MSSP year two is usually the worst. Year three gets better if you've established escalation paths. Year one of switching away is also terrible, fyi.
Did you enforce device compliance or just require Okta enrollment? And what happened to your legacy apps—did teams migrate them or just stop using them entirely?
Happened to us too. We set CA rules to block anything not on the approved device list, and suddenly half our sales team couldn't access Salesforce from their personal laptops when working from coffee shops. Force of nature.
What I'd do: start with audit before you tighten anything. We ran Okta logs for 60 days, tagged every app and access pattern by user role, then built CA policies per department instead of blanket rules. Sales got different rules than engineering because they need different trust profiles.

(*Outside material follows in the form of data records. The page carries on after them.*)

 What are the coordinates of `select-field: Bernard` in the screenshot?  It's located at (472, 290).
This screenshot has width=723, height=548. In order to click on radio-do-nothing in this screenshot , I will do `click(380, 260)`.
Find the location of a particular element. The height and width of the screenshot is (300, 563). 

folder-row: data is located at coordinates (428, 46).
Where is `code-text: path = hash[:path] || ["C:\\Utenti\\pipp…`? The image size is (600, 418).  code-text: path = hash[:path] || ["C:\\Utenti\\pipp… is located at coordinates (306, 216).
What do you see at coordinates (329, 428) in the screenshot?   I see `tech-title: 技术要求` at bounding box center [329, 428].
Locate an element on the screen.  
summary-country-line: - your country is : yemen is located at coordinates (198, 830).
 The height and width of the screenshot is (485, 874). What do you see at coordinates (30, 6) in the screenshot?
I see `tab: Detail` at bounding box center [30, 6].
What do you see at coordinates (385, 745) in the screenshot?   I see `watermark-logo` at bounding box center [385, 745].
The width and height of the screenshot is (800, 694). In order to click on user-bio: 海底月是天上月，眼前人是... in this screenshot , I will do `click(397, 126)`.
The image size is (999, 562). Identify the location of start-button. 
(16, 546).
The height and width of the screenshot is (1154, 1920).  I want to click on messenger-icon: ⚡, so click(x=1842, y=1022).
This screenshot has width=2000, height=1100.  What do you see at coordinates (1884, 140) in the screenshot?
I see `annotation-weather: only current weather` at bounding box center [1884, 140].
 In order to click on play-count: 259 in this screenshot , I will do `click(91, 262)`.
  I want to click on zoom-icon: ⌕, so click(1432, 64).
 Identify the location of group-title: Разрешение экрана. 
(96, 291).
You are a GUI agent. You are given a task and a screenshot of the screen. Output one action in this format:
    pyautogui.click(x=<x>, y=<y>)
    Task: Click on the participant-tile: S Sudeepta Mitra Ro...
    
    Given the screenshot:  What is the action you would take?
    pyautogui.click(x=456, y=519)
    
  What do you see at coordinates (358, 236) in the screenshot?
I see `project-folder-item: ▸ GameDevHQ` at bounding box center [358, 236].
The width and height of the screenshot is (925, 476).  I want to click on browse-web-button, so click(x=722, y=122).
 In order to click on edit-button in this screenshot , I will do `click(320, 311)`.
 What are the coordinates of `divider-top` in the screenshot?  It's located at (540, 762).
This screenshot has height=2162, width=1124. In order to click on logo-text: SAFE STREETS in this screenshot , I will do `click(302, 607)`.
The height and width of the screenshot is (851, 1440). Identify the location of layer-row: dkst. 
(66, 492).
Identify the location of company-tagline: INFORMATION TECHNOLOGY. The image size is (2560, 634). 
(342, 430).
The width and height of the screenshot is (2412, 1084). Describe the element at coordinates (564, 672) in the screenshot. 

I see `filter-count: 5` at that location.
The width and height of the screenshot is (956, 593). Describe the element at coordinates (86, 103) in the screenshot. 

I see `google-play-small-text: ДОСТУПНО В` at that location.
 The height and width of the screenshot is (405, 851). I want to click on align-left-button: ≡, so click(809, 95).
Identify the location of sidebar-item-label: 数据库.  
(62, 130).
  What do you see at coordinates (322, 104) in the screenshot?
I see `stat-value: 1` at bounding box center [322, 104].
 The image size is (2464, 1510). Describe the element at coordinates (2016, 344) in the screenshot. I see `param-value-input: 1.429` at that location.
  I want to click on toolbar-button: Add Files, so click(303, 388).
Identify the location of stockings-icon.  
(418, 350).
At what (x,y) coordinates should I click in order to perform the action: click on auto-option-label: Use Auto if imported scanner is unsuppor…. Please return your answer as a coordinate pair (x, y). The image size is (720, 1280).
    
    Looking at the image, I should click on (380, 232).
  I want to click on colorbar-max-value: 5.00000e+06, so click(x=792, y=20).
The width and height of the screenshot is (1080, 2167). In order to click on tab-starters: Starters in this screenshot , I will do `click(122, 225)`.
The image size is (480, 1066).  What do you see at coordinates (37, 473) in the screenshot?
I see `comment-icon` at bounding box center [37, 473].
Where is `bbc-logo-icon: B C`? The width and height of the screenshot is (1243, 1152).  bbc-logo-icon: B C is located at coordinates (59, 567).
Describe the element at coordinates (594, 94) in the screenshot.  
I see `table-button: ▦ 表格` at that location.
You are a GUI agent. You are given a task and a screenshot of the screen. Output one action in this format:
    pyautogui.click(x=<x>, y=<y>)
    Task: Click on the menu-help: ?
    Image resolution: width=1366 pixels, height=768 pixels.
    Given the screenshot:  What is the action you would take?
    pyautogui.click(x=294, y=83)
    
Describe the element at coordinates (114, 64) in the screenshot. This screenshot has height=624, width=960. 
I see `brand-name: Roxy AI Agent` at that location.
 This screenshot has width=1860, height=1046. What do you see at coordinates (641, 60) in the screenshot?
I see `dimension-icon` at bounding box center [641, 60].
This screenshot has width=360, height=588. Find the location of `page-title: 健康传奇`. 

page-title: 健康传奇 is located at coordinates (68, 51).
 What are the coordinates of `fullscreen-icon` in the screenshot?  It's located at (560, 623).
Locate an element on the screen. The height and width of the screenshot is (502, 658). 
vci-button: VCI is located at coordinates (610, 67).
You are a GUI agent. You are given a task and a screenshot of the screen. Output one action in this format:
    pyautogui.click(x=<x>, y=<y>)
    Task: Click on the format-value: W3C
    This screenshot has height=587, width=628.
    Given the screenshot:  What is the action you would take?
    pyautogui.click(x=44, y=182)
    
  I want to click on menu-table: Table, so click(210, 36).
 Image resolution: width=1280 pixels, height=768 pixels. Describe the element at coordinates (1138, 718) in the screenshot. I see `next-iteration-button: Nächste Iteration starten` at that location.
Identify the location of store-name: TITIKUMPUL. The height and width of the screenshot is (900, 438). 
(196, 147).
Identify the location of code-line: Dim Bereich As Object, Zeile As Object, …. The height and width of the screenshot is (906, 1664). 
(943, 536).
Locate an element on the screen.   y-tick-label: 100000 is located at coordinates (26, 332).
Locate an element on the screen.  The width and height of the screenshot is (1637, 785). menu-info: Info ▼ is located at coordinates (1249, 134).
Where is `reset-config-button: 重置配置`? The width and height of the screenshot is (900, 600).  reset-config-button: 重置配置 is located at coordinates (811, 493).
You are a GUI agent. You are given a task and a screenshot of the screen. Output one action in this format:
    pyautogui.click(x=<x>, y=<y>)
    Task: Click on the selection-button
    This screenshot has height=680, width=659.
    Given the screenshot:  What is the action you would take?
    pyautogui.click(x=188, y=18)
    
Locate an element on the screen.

Second thing: make sure your help desk knows what's happening. We didn't brief ours and they got slammed with "why can't I log in" tickets that could've been prevented. Now we have a runbook that explains exactly which devices/locations trigger blocks.
Third—and this matters—give people an escape hatch. We added low-friction MFA + device attestation as an alternative. If you're on a non-compliant device but you MFA twice and run a health check, you get 2 hours of access. Killed most of the shadow IT workarounds because people didn't need to find sketchy VPNs anymore.
The real win: shadow IT dropped 70% without people actually feeling restricted. They just had a legit path that felt faster than fighting the rules.
One warning: Okta CA logs are dense. Get a SIEM integration early or you'll be digging through raw data when something breaks.
We did the same thing—blocked everything that didn't auth through Okta, forced all SaaS through the proxy, and suddenly everyone stopped pretending their pet tools were "business critical"—turns out shadow IT dies fast when you make the approved path frictionless.
Same playbook worked for us. Here's what actually stuck:
The real win: once people stop hiding, you actually know your attack surface. Shadow IT isn't the apps themselves—it's the risk you can't see. Okta conditional access forces visibility. After that, governance is just process.
Took us 90 days to stabilize. Month four, we cut approved SaaS spend by 18% because we saw the duplicates.
Same—forced auth through proxy, shadow IT spend dropped 34% in Q1, turns out half those tools had zero actual users.